An appreciation of Tove Jansson

Three of our booksellers reflect on the works of author Tove Jansson, and explain why everyone should be reading them.


“I came to Tove Jansson later in life. So while I didn’t have the Moomins to travel through childhood with, I’ve been lucky to have had Tove herself to travel through adulthood with.

I first picked up her work, Fair Play because it had an introduction by Ali Smith (my hero) and because she had a Swedish name (my love for Sweden is widely known at Readings). I didn’t even read the introduction first – I knew it would be there when I was finished – and instead, I dived right in. Tove writes with such warmth and such clarity of the everyday. She captures the intimacy and the distance of relationships. Fair Play is a short novel that leaves you feeling you understand two lives lived internally and externally in all their fullness.

I lack Jansson’s economy and clarity so I think it’s best I defer to her to tell you why you should read Fair Play. In the words of her original cover copy: "Fair Play could in fact be called a novel of friendship, of rather happy tales about two women who share a life of work, delight and consternation. They are very unlike each other, but perhaps that is why they manage to play the game successfully, with patience and, of course, a great deal of love.”

Marie Matteson


“I was inspired to pick up Jansson’s adult books thanks to a recommendation from a colleague some years ago, and I’ve never looked back. Reading them also inspired me to return to her Moomin books which I’d dipped in and out of as a child, and I was delighted to discover I still loved them as much as ever. Jansson is hands-down one of my most recommended authors – for children, adults, and complete strangers. Her books are playful, thoughtful, nostalgic, bittersweet, heartbreaking, very funny, imaginative, enchanting, enthralling, and immensely pleasurable. I often need to sit with her stories for a while after finishing them, just to let all my feelings settle.

If you’re looking for a place to start with Jannson’s non-Moomin books, I’d recommend The Summer Book, which is arguably her best known work for adults. In this slim novel, an elderly artist and her young granddaughter while away an idyllic summer together on a tiny island in the gulf of Finland. The depiction of the relationship between the two feels entirely authentic as they move from play to fights, acknowledging and accepting each others yearnings and fears.

And if you’re yet to read the Moomin books, Comet in Moominland introduces readers to most of the main characters of the world, and so is the best place to start for organised people. My favourite might be Jannson’s Tales From Moominvalley, which brings together nine stories about the citizens of Moominvalley. I loved every one of them but my favourites were ‘The Last Dragon in the World’, which made me want to cry, and ‘The Fir Tree’, an utterly enchanting Christmas tale. Though Moomintroll Midwinter is, honestly, perfect.”

Bronte Coates


“Tove Jansson’s Moomintroll books: are they kid’s books for adults, or adult’s books for children? They’re either and they’re neither and they’re both. I’ve chewed on them in each direction, as a kid and thirty years later reading them to my kids, and both ways they taste just as bitter and just as sweet. When I first found Moomintroll Midwinter I was maybe ten and starting to get worried that I wasn’t ever going to stop being socially awkward and a little bit confused about most things. These feelings, I thought, were surely going to be liabilities in the adult world that I kept hearing so much about.
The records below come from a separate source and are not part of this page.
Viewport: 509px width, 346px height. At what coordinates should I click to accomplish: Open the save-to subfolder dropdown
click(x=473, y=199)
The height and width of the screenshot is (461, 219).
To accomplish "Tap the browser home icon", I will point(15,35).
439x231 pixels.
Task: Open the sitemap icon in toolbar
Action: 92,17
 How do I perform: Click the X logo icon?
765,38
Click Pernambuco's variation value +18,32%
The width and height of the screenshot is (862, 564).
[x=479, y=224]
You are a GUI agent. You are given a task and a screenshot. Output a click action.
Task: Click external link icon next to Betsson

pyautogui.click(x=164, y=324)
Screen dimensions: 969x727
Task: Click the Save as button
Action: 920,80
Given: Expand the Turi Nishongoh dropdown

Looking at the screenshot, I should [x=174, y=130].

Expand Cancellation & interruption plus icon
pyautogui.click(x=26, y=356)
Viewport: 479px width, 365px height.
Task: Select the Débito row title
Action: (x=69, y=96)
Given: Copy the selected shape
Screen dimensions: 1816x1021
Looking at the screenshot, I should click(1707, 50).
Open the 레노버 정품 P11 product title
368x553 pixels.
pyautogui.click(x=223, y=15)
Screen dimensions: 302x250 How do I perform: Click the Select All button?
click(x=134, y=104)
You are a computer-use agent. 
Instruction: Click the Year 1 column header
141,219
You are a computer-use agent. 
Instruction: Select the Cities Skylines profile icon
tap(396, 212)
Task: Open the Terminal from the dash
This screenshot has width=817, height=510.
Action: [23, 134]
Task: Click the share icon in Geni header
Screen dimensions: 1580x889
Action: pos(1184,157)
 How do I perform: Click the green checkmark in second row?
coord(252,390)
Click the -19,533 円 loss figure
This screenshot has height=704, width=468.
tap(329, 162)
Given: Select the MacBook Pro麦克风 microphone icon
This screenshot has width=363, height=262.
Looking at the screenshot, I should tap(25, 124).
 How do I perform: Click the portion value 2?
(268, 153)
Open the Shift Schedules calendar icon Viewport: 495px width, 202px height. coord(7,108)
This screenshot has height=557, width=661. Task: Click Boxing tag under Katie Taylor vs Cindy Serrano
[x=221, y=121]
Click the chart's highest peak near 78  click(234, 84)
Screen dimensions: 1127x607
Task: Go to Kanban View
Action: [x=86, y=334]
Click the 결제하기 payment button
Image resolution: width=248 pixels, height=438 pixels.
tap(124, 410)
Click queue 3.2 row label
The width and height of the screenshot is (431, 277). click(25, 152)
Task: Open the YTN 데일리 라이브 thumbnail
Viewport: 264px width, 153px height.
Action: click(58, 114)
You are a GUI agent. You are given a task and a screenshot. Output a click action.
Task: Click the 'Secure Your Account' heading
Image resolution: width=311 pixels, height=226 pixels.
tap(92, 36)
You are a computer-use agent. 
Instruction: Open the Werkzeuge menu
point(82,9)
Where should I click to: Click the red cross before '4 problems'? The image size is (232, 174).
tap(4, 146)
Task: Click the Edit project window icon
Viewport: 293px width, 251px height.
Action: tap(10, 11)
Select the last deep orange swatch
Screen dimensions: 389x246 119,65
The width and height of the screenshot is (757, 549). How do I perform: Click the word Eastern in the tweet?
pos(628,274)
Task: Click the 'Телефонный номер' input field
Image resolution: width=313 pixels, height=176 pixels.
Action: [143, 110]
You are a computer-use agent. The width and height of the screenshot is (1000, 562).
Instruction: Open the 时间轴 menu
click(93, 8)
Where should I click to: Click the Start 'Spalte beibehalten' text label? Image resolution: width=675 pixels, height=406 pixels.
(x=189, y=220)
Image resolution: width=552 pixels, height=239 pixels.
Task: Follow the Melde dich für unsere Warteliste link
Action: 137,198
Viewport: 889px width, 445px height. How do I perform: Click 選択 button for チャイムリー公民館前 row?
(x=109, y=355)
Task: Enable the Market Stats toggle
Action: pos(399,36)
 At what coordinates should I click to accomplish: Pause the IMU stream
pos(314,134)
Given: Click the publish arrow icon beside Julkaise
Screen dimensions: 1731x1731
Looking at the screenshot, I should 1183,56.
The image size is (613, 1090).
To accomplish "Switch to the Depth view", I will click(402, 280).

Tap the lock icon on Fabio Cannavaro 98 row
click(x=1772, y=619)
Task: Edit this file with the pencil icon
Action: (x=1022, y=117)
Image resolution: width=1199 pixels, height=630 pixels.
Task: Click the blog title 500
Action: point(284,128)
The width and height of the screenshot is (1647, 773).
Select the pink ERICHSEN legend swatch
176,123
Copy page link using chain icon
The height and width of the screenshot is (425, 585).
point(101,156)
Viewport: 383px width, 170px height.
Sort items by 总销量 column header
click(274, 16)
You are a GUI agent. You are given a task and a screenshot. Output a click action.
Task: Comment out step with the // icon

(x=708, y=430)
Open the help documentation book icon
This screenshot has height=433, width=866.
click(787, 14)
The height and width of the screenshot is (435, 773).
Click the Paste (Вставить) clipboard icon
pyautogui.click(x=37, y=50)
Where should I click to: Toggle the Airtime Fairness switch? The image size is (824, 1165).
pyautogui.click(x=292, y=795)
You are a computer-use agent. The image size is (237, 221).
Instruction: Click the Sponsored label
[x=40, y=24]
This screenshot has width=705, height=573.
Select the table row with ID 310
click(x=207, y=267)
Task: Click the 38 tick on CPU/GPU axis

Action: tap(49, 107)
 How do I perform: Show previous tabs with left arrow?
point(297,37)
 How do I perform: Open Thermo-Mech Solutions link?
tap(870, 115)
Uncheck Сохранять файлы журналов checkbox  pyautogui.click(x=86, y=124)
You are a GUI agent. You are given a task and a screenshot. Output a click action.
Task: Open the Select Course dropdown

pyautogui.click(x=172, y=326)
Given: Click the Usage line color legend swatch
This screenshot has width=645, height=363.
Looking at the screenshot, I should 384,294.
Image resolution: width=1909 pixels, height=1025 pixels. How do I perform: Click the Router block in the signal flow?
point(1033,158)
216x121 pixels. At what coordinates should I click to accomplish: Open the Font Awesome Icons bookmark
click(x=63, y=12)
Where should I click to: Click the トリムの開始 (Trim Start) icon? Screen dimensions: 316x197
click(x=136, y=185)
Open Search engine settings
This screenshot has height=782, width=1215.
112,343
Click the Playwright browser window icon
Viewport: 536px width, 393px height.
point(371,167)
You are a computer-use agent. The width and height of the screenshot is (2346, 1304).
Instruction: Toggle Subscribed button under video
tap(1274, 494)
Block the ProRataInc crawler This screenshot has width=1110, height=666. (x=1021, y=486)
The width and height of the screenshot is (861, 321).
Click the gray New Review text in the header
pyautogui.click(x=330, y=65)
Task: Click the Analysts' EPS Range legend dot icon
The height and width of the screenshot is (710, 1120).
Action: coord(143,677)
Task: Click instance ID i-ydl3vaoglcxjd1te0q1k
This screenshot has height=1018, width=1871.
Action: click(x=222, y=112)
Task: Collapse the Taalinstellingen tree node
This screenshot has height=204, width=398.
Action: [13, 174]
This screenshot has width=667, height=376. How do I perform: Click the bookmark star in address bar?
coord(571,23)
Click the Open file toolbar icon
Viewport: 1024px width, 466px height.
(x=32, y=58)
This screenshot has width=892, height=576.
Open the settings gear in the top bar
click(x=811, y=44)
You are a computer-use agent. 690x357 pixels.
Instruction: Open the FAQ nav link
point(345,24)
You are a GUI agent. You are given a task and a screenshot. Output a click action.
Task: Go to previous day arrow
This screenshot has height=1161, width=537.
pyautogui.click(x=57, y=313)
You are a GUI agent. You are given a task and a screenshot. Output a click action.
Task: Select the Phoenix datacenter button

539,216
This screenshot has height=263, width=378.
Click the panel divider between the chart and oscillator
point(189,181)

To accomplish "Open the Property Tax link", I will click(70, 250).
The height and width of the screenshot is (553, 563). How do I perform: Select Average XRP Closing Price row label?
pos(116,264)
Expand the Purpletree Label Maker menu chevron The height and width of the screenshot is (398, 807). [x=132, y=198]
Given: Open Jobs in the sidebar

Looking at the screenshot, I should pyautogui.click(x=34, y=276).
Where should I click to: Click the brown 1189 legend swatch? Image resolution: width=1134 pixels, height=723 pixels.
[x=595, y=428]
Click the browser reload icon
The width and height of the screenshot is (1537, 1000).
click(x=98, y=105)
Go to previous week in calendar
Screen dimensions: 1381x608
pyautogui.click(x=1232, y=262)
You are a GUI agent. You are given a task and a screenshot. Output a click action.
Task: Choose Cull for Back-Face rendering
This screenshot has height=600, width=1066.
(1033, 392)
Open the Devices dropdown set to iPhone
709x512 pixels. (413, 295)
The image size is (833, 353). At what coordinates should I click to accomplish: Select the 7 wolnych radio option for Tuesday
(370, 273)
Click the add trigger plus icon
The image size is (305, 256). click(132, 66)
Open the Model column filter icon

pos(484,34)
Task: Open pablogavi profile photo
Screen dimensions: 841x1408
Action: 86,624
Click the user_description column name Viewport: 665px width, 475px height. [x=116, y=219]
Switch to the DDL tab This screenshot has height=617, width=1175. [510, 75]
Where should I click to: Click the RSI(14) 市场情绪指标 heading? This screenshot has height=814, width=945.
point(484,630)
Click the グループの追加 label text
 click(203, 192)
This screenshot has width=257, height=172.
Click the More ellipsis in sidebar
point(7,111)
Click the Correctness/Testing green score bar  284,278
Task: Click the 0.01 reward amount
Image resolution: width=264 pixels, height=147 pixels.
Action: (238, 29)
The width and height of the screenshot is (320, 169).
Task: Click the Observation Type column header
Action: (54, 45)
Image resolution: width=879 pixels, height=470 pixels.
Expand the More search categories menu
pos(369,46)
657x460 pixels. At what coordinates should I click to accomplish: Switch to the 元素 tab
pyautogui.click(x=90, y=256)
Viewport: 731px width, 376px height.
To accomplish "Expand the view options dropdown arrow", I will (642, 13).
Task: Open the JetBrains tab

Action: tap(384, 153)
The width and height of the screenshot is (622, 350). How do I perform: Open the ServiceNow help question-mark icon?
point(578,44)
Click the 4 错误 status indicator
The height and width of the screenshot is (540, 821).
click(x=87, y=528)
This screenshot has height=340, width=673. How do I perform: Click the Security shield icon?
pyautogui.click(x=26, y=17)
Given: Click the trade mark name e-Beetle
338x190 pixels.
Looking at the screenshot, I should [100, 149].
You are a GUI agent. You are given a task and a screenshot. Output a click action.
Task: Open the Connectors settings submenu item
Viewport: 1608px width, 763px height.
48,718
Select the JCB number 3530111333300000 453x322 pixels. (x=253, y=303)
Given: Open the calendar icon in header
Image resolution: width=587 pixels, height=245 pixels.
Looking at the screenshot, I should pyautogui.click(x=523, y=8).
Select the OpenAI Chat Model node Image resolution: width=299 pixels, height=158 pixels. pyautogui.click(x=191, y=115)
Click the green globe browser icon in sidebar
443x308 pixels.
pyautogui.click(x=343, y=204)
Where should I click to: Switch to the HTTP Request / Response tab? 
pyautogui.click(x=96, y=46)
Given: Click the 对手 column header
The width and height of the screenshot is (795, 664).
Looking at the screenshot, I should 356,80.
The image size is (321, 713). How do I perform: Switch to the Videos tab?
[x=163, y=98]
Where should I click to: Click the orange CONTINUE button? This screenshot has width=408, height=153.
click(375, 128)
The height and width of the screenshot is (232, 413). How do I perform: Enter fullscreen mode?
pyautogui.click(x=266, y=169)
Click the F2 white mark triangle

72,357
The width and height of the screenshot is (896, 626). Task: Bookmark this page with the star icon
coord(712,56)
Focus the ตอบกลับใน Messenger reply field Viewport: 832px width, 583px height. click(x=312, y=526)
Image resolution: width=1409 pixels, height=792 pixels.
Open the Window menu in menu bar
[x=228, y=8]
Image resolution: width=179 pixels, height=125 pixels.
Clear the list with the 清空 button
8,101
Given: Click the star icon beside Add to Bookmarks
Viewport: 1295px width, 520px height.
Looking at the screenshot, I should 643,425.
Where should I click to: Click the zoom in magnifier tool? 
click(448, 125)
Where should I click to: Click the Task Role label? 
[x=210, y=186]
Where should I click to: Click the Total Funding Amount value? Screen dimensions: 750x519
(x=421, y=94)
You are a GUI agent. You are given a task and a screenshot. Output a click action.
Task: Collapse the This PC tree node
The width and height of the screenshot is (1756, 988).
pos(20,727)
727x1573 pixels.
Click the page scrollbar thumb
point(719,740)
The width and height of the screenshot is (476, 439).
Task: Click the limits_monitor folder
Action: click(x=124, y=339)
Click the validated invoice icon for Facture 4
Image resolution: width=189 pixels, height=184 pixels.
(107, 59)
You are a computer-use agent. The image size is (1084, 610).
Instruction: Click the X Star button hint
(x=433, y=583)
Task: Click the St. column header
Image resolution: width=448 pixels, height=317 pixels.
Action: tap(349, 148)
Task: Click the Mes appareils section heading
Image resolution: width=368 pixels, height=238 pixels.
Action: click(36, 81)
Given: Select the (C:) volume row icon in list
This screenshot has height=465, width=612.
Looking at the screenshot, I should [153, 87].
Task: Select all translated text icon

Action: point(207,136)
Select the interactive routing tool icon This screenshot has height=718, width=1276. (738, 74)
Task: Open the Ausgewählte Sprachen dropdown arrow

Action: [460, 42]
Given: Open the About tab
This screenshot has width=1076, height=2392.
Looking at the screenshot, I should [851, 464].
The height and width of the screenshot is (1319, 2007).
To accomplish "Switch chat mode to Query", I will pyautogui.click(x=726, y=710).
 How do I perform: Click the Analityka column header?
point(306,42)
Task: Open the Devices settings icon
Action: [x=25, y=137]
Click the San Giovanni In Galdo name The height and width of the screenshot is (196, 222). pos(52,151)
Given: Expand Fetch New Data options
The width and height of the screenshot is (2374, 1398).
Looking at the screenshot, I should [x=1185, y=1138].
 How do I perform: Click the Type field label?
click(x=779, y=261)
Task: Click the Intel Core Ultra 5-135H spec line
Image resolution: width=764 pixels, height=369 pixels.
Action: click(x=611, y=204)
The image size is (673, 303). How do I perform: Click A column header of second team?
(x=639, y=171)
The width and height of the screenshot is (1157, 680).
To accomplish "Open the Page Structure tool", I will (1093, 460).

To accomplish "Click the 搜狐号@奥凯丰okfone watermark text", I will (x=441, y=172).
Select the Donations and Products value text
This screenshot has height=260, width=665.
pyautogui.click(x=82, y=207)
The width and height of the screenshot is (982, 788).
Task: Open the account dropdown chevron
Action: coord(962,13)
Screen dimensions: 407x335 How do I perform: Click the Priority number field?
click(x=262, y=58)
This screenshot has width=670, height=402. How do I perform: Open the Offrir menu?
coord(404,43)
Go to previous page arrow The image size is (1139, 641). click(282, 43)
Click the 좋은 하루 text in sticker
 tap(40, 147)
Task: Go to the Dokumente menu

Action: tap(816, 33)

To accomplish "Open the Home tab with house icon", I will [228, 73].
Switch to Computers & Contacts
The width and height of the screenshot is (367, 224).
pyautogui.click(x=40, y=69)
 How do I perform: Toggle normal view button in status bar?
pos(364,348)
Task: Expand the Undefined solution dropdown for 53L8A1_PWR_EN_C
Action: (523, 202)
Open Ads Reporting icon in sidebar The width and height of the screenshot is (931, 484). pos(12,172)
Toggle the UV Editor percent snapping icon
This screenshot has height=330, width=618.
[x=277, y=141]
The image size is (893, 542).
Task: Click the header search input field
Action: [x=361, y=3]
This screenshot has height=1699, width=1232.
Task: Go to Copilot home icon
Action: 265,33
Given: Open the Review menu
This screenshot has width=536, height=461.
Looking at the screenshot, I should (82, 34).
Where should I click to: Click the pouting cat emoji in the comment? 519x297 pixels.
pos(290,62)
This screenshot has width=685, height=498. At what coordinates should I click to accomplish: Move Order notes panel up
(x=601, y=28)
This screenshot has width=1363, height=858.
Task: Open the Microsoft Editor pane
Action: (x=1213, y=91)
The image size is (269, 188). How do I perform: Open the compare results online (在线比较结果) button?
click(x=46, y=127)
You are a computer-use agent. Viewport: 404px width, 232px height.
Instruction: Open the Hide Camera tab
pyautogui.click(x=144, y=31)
Moomintroll Midwinter is apparently the fifth book in the series, but like my encounters with Tintin, I read the Moomins willy-nilly. Even though I’m sure that this invests both these series with a mythic timelessness, I am glad that I came to Moomintroll Midwinter later in my Moomin encounters, and I beg you to read (or read aloud to some lucky child) at least one, preferably two or more, of the other Moomin books before you get to this one. Comet in Moominland, or Finn Family Moomintroll or hell, all of them. This is because Moomintroll Midwinter is such a contrasting piece, texture-wise. It works better if you have the ‘normality’ (beautifully complex, homely and uncanny in equal measure) of Moomintroll’s life established. In all the other books, he is surrounded by his excellent and eccentric family and friends. In this one, he is alone. You witness Moomintroll’s uncertainties, his doubts, his fears. Because of the cool directness of her gaze, and the warmth of her vision, Jansson allows us to see all this, and still to survive. Moomintroll Midwinter is a real-life emotional survival handbook.”